Keep this layout intact when downloading or mirroring the repository.

Metadata

The root config.json includes:

  • vibevoice_metadata
  • vibevoice_decoder_model_path
  • vibevoice_decoder_quantization

These fields identify the split decoder path and preserve the logical source-model metadata.

Validation

This AWQ export was validated against the full upstream VibeVoice-ASR model on short audio samples.
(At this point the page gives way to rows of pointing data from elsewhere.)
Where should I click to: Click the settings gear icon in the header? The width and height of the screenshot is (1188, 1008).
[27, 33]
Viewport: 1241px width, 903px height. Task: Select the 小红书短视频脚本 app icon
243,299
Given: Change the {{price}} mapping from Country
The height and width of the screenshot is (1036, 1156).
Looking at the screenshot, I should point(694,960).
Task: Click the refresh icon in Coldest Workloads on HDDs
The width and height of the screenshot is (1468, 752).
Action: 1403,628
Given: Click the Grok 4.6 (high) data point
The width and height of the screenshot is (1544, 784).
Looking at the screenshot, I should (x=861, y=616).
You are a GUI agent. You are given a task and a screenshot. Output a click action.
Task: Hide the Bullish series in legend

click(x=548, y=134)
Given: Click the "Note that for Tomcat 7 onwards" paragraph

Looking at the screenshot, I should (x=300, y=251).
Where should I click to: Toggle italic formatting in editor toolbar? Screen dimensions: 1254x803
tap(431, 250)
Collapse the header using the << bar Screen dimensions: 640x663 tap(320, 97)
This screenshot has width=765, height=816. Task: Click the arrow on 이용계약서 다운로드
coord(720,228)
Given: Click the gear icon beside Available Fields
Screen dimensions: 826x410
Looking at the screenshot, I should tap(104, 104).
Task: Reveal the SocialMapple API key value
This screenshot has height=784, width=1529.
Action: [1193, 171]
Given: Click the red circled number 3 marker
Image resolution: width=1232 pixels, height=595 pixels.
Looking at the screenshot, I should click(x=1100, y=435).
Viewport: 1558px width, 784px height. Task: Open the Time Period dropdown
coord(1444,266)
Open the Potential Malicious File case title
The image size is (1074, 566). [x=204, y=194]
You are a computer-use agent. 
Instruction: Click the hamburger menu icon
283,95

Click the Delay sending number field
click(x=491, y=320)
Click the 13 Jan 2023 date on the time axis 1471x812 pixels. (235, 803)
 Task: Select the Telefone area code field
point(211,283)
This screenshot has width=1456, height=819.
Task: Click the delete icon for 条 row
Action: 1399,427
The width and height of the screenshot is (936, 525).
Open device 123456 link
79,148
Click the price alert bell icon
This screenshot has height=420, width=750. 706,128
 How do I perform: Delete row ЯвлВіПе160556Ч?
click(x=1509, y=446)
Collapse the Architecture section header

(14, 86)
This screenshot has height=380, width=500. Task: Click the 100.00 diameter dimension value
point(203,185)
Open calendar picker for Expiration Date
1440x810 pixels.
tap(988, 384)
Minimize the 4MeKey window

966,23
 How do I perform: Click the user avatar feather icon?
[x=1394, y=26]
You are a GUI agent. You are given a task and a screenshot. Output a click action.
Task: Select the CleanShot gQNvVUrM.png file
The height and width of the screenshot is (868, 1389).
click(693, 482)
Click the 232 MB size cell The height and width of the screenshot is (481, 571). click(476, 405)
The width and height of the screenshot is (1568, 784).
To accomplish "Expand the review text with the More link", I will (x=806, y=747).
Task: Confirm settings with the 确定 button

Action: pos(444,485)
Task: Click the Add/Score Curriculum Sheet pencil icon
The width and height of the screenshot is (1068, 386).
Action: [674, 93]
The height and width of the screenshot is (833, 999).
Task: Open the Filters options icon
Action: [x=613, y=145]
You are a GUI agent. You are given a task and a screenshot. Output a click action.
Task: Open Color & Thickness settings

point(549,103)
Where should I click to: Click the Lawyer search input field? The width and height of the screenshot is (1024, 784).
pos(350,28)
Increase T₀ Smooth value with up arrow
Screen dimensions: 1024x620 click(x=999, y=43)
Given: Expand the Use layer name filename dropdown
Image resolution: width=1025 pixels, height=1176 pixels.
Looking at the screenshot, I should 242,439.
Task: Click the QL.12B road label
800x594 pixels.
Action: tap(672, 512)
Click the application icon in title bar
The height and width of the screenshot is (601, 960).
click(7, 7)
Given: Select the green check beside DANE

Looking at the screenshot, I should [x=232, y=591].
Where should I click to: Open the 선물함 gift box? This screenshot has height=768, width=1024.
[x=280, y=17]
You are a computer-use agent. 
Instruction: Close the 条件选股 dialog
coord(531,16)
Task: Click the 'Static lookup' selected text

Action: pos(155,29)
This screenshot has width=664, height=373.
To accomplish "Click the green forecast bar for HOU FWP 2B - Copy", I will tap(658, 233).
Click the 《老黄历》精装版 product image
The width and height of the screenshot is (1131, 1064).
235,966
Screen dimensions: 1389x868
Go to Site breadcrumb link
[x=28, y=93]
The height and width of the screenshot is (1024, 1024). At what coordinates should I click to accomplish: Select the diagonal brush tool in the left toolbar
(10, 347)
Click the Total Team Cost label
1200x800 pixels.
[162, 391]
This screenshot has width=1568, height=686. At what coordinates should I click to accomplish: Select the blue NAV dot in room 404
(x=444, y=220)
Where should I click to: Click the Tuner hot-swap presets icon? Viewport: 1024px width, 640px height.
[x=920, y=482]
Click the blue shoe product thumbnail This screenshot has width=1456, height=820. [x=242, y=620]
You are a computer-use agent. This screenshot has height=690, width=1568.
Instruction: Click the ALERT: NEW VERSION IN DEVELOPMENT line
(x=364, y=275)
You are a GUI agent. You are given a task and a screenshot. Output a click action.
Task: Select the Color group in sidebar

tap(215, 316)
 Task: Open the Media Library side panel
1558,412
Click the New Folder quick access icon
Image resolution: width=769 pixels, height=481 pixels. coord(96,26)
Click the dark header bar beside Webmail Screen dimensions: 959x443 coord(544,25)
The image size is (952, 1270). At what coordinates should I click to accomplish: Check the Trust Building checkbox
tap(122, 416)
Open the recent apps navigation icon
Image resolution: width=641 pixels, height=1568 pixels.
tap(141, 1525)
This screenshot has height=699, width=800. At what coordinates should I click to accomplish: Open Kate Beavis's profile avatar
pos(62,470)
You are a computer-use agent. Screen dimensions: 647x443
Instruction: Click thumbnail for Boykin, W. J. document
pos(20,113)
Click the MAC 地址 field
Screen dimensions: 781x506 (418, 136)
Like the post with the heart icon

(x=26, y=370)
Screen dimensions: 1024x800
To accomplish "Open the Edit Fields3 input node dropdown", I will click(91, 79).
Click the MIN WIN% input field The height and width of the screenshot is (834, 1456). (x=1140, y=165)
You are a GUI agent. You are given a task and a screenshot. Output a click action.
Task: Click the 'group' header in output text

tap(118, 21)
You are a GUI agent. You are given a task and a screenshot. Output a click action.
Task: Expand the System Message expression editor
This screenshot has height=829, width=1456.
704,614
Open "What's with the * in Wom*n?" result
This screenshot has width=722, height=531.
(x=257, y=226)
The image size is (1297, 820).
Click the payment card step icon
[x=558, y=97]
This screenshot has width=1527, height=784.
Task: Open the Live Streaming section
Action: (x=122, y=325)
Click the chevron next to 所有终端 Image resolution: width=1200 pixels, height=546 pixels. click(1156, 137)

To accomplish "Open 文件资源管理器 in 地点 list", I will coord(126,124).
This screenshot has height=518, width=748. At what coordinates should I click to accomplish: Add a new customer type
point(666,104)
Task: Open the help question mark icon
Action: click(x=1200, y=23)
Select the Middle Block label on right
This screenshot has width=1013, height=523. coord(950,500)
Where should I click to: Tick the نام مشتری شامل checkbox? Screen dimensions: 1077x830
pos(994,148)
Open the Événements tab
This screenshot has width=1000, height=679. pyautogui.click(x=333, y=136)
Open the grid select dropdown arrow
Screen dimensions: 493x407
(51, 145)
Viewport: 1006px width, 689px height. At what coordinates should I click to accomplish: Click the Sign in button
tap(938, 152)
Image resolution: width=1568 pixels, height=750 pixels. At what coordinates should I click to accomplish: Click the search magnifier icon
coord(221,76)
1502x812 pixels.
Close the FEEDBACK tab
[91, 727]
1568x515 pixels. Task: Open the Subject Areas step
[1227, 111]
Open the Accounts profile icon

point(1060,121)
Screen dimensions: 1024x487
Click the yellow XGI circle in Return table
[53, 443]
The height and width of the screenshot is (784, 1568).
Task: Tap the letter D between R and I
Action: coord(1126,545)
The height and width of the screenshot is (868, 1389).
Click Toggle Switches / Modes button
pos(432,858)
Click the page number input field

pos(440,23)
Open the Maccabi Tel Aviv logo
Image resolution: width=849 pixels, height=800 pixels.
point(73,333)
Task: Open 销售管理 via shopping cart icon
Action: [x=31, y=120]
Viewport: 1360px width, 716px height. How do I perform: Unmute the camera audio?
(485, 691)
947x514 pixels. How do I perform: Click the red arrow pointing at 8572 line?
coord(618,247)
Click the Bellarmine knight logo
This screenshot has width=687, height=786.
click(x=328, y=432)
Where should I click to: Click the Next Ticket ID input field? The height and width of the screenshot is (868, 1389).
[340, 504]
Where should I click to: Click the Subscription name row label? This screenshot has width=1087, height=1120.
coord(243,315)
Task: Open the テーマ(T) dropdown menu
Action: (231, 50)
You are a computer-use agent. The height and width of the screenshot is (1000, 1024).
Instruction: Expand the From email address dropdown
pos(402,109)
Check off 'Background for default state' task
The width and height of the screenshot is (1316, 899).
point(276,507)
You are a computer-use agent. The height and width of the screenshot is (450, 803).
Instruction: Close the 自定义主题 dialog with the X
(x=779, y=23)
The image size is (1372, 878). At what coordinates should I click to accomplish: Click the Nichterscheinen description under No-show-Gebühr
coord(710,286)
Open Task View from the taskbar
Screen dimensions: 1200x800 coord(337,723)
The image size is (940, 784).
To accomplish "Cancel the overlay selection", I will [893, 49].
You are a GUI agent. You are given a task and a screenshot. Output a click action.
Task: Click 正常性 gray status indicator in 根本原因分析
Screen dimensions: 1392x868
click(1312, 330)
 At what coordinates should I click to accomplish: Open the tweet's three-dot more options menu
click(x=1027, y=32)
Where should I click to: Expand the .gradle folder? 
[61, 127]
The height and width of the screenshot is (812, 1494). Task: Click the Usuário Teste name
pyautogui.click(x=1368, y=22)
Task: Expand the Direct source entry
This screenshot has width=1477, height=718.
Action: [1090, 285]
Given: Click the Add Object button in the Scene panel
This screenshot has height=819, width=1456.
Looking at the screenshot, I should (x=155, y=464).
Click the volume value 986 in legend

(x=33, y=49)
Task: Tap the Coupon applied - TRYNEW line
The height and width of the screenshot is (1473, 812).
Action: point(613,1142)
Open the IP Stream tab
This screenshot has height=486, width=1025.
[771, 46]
  • outputs remained valid JSON transcript arrays
  • output similarity to the full model remained high on tested samples

Serving note for vLLM 0.17.x

On current vLLM 0.17.x CUDA builds, this checkpoint is compatible with the faster Marlin-backed AWQ path.

  • prefer letting vLLM infer the backend from config.json
  • if you must set it explicitly, use awq_marlin rather than plain awq

In local testing on an RTX A6000, forcing plain awq was substantially slower than letting vLLM auto-select the Marlin kernel.

Upstream references

Notes

  • This is a quantized derivative export, not the original upstream checkpoint.
  • Base model licensing and usage terms follow the upstream VibeVoice-ASR release.
  • Pure-VibeVoice compatibility patches for vLLM 0.17.x are included under patches/vllm_0_17/.